[START Dataset extract]
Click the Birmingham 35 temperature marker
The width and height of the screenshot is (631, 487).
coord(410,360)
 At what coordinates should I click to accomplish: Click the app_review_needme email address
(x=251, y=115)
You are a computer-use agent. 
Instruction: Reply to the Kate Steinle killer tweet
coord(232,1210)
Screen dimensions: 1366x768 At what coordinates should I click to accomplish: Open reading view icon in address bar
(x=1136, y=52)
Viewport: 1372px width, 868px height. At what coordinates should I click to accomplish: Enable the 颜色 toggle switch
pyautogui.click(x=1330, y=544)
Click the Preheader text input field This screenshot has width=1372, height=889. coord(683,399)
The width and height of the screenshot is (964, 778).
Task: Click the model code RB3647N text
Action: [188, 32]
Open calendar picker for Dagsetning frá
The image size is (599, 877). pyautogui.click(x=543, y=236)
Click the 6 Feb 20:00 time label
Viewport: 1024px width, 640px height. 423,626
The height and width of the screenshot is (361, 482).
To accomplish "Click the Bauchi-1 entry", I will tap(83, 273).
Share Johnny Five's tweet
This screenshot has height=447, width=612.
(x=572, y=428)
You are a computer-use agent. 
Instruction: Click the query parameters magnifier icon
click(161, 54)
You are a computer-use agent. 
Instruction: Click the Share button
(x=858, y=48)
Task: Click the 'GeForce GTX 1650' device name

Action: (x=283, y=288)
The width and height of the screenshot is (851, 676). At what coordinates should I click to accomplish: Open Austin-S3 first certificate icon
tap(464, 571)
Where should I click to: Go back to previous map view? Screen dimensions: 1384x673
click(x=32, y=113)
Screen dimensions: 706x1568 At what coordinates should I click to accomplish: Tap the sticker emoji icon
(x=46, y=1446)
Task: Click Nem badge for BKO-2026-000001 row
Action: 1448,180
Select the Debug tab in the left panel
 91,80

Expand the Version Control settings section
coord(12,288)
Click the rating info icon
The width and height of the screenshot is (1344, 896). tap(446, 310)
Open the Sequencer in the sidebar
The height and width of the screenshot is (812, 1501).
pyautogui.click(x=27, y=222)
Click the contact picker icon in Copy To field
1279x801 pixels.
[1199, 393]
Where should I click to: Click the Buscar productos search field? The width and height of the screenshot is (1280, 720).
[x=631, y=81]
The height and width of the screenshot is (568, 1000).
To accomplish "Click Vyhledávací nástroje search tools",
[END Dataset extract]
→ Exercise directions:
Write out the entries again, from the start through the line containing "coord(232,1210)", inclusive, with every request kept unchanged. Multiply each coordinate in the answers by 2.4 and round it to a whole number, with halves rounded up.

→ Result:
Click the Birmingham 35 temperature marker
The width and height of the screenshot is (631, 487).
coord(984,864)
 At what coordinates should I click to accomplish: Click the app_review_needme email address
(x=602, y=276)
You are a computer-use agent. 
Instruction: Reply to the Kate Steinle killer tweet
coord(557,2904)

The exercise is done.